Both the reactions shown above are highly endothermic and can be coupled to an exothermic partial oxidation. The products of CO and H_{2} are known as syngas.

When dealing with a catalyst and CO, it is common to assume that the intermediate CO-Metal is formed before the intermediate reacts further into the products. When designing a catalyst this is important to remember. The strength of interaction between the CO molecule and the metal should be strong enough to provide a sufficient concentration of the intermediate, but not so strong that the reaction will not continue.

CO is a common molecule to use in a catalytic reaction, and when it interacts with a metal surface it is actually the molecular orbitals of CO that interacts with the d-band of the metal surface. When considering a molecular orbital(MO)-diagram CO can act as an σ-donor via the lone pair of the electrons on C, and a π-acceptor ligand in transition metal complexes. When a CO molecule is adsorbed on a metal surface, the d-band of the metal will interact with the molecular orbitals of CO. It is possible to look at a simplified picture, and only consider the LUMO (2π*) and HOMO (5σ) to CO. The overall effect of the σ-donation and the π- back donation is that a strong bond between C and the metal is being formed and in addition the bond between C and O will be weakened. The latter effect is due to charge depletion of the CO 5σ bonding and charge increase of the CO 2π* antibonding orbital.

When looking at chemical surfaces, many researchers seems to agree on that the surface of the Cu/Al_{2}O_{3}/ZnO is most similar to the Cu(111) surface. Since copper is the main catalyst and the active phase in the LTS catalyst, many experiments has been done with copper. In the figure given here experiments has been done on Cu(110) and Cu(111). The figure shows Arrhenius plot derived from reaction rates. It can be seen from the figure that Cu(110) shows a faster reaction rate and a lower activation energy. This can be due to the fact that Cu(111) is more closely packed than Cu(110).

==Methanol production==

Production of methanol is an important industry today and methanol is one of the largest volume carbonylation products. The process uses syngas as feedstock and for that reason the water gas shift reaction is important for this synthesis. The most important reaction based on methanol is the decomposition of methanol to yield carbon monoxide and hydrogen. Methanol is therefore an important raw material for production of CO and H_{2} that can be used in generation of fuel.

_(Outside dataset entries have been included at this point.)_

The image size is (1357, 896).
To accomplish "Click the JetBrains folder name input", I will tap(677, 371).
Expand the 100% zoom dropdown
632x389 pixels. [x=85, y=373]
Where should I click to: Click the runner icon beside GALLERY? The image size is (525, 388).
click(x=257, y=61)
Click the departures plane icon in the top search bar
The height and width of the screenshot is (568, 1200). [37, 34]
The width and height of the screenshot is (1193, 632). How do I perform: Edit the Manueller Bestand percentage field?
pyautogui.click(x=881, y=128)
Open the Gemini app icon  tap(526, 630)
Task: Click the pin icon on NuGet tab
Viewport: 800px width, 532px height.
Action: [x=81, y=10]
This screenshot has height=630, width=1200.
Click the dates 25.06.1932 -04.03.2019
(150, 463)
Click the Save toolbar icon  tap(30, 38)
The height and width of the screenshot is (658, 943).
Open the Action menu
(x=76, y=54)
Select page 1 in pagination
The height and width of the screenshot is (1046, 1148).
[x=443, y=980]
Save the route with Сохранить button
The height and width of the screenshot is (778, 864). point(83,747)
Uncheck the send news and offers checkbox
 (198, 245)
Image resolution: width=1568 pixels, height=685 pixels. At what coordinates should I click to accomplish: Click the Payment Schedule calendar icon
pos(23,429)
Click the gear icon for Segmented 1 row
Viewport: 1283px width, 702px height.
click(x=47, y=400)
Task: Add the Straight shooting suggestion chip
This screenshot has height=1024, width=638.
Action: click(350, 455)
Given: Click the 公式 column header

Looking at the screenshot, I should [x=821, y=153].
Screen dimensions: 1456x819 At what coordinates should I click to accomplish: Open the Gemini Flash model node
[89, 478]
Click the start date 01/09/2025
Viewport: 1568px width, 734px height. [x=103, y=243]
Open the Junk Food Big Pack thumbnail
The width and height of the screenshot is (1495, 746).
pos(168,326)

BASF was the first company (in 1923) to produce methanol on large-scale, then using a sulfur-resistant ZnO/Cr_{2}O_{3} catalyst. The feed gas was produced by gasification over coal. Today the synthesis gas is usually manufactured via steam reforming of natural gas. The most effective catalysts for methanol synthesis are Cu, Ni, Pd and Pt, while the most common metals used for support are Al and Si. In 1966 ICI (Imperial Chemical Industries) developed a process that is still in use today. The process is a low-pressure process that uses a Cu/ZnO/Al_{2}O_{3} catalyst where copper is the active material. This catalyst is actually the same that the low-temperature shift catalyst in the WGS reaction is using. The reaction described below is carried out at 250 °C and 5-10 MPa:

CO + 2H_{2} → CH_{3}OH (l) (16)

CO_{2} + 3H_{2} → CH_{3}OH (l) + H_{2}O (l) (17)

Both of these reactions are exothermic and proceeds with volume contraction. Maximum yield of methanol is therefore obtained at low temperatures and high pressure and with use of a catalyst that has a high activity at these conditions. A catalyst with sufficiently high activity at the low temperature does still not exist, and this is one of the main reasons that companies keep doing research and catalyst development.

A reaction mechanism for methanol synthesis has been suggested by Chinchen et al.:

CO_{2} → CO_{2}^{*} (18)

H_{2} → 2H^{*} (19)

CO_{2}^{*} + H^{*} → HCOO^{*} (20)

HCOO^{*} + 3H^{*} → CH_{3}OH + O^{*} (21)

CO+ O^{*} → CO_{2} (22)

H_{2} + O^{*} → H_{2}O (23)

Today there are four different ways to catalytically obtain hydrogen production from methanol, and all reactions can be carried out by using a transition metal catalyst (Cu, Pd):

=== Steam reforming ===
The reaction is given as:

CH3OH(l) + H2O(l) → CO2 + 3H2 ΔH = +131 KJ/mol (24)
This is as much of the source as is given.